Semicontinuous - Definition, Etymology, Applications, and Examples
Definition
In mathematics, a function \( f: X \to \mathbb{R} \) is called semicontinuous if it fulfills specific continuity properties. There are two types of semicontinuity:
-
Lower Semicontinuous: \( f \) is lower semicontinuous at a point \( x_0 \) if for every \( \epsilon > 0 \), there exists a neighborhood \( U \) of \( x_0 \) such that \( f(x) > f(x_0) - \epsilon \) for all \( x \in U \).
-
Upper Semicontinuous: \( f \) is upper semicontinuous at a point \( x_0 \) if for every \( \epsilon > 0 \), there exists a neighborhood \( U \) of \( x_0 \) such that \( f(x) < f(x_0) + \epsilon \) for all \( x \in U \).
Etymology
The term “semicontinuous” comes from the prefix “semi-” meaning “half” or “partial”, and “continuous,” which originates from the Latin “continuus,” meaning “uninterrupted.” The term thus implies a function that is partially or in some aspects continuous but not necessarily continuous in the usual sense.
Usage Notes
Mathematicians use the concept of semicontinuity to handle functions that are not perfectly continuous but maintain some degree of controlled “jumps” in values. These functions often appear in optimization problems, variational inequalities, and other areas of mathematical analysis.
Synonyms and Antonyms
Synonyms:
- Lower semi-continuous
- Upper semi-continuous
- Partially continuous
Antonyms:
- Discontinuous
- Completely continuous
Related Terms with Definitions
- Continuous Function: A function \( f \) is continuous at \( x_0 \) if for every \( \epsilon > 0 \), there exists a \( \delta > 0 \) such that \( |f(x) - f(x_0)| < \epsilon \) whenever \( |x - x_0| < \delta \).

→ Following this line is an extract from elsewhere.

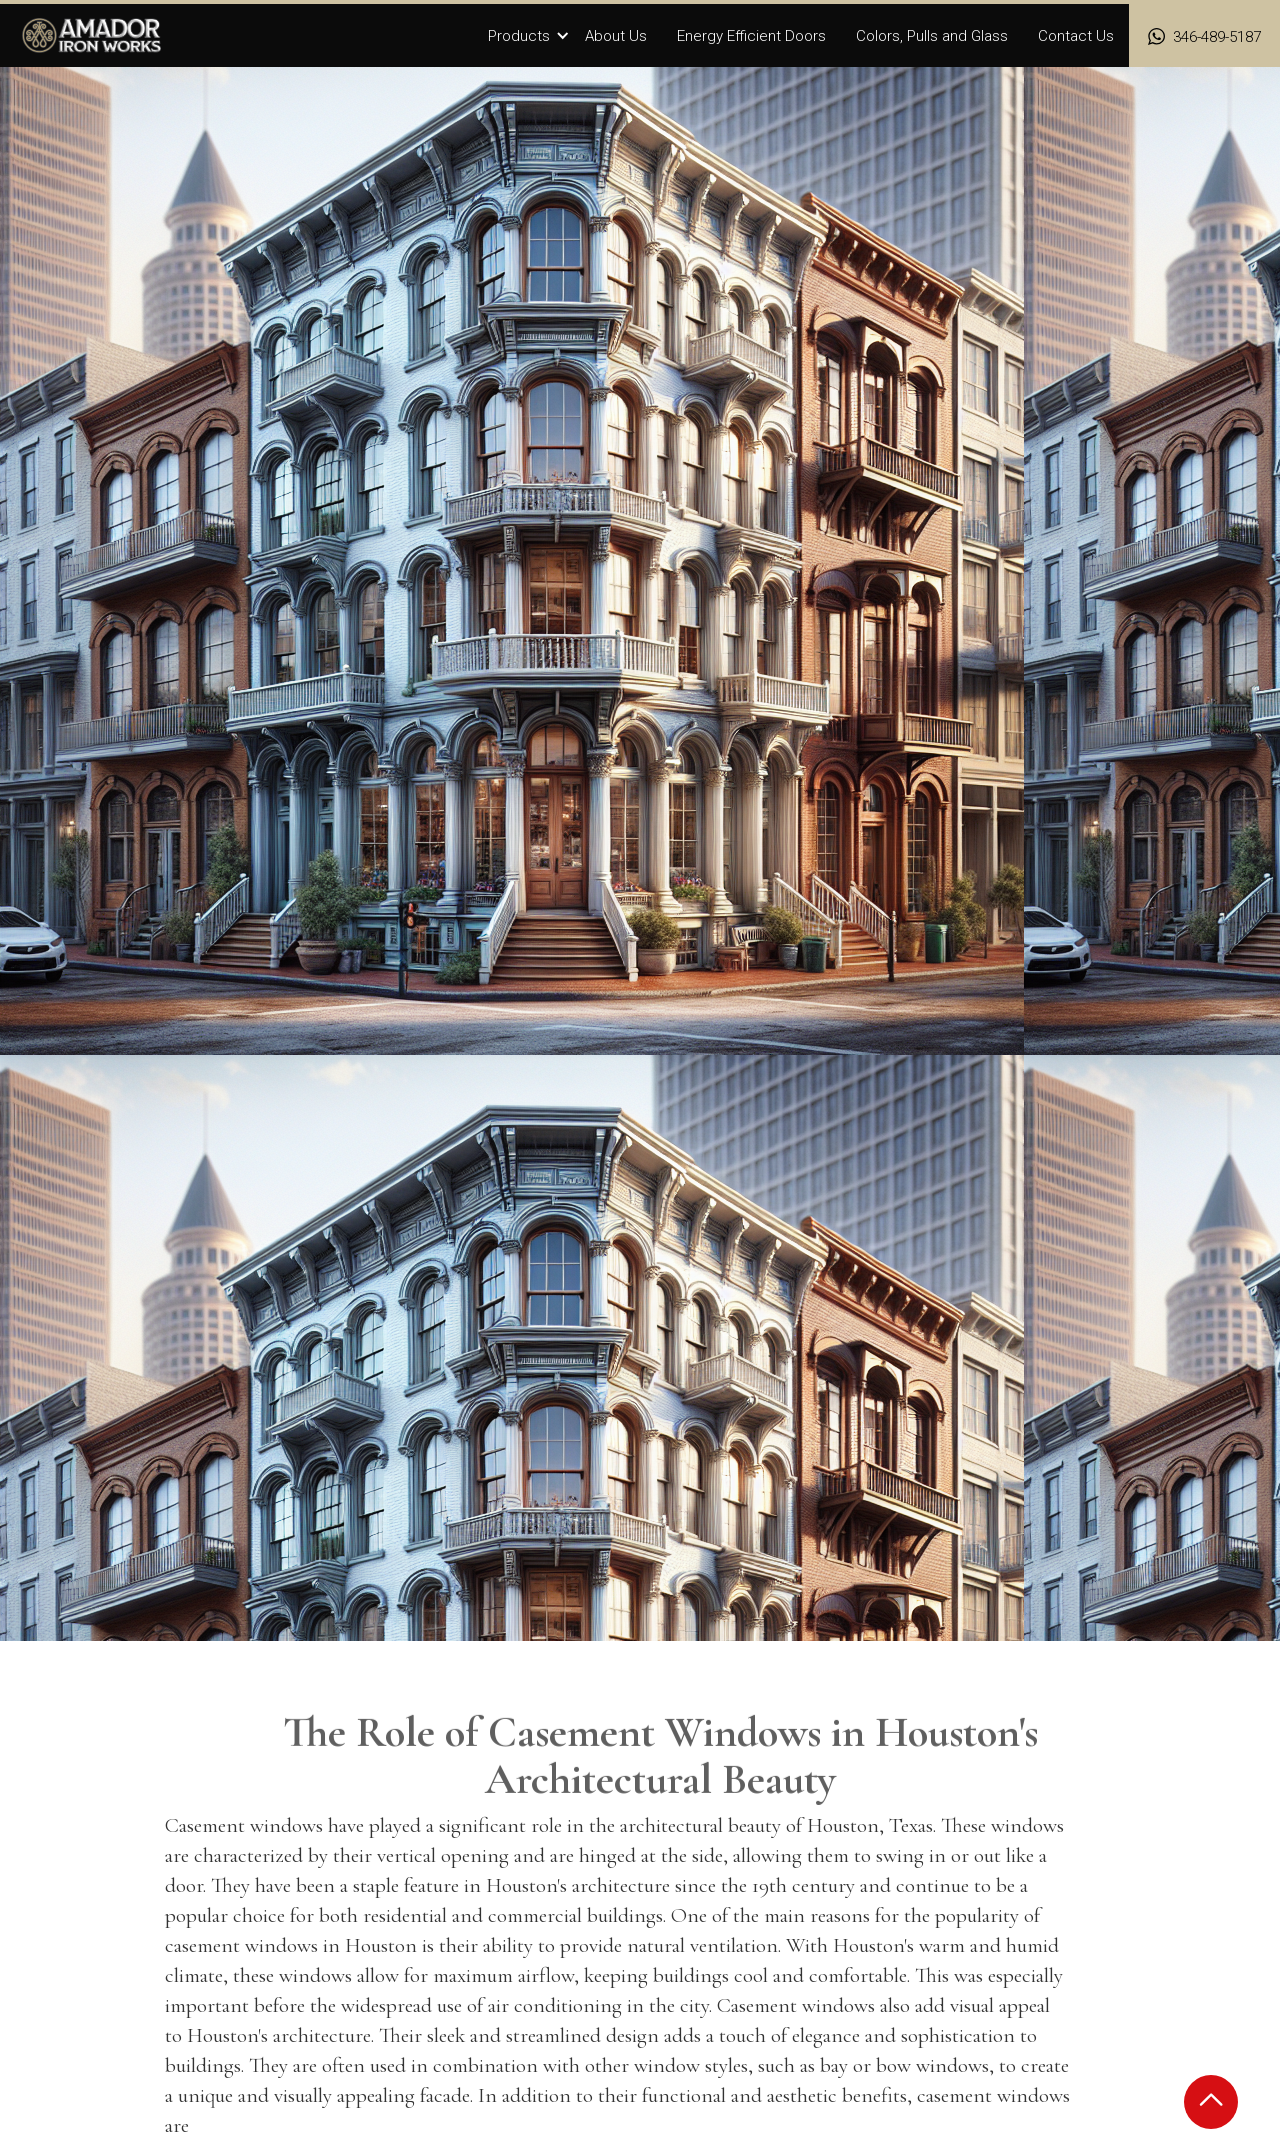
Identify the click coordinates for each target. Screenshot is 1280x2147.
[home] (92, 35)
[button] (529, 37)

- Episodic Function: A function that has values in discrete intervals instead of a continuous range.
- Interval: A range of values between two endpoints.
Exciting Facts
- Semicontinuity is crucial in the Extreme Value Theorem, which states that a lower semicontinuous function on a compact space attains its minimum.
- Semicontinuity properties are prevalent in economics, particularly in utility functions.
Quotations from Notable Writers
“Lower semicontinuous functions capture the essence of minimality in optimization, providing a robust framework for finding solutions in non-smooth environments.” - Richard T. Rockafellar
Usage Paragraphs
In mathematical analysis, semicontinuous functions play a pivotal role when dealing with the convergence of function sequences. For example, when optimizing economic models, a utility function might be lower semicontinuous if minor changes in economic conditions do not result in instantaneous drops in utility, ensuring a smooth, minimal decrease.
Suggested Literature
- “Convex Analysis” by R. Tyrrell Rockafellar: This comprehensive text delves into the properties of lower and upper semicontinuous functions, particularly within the realm of convex sets.
- “Real Analysis with Economic Applications” by Efe A. Ok: Provides in-depth examples and applications of semicontinuous functions within economic theory.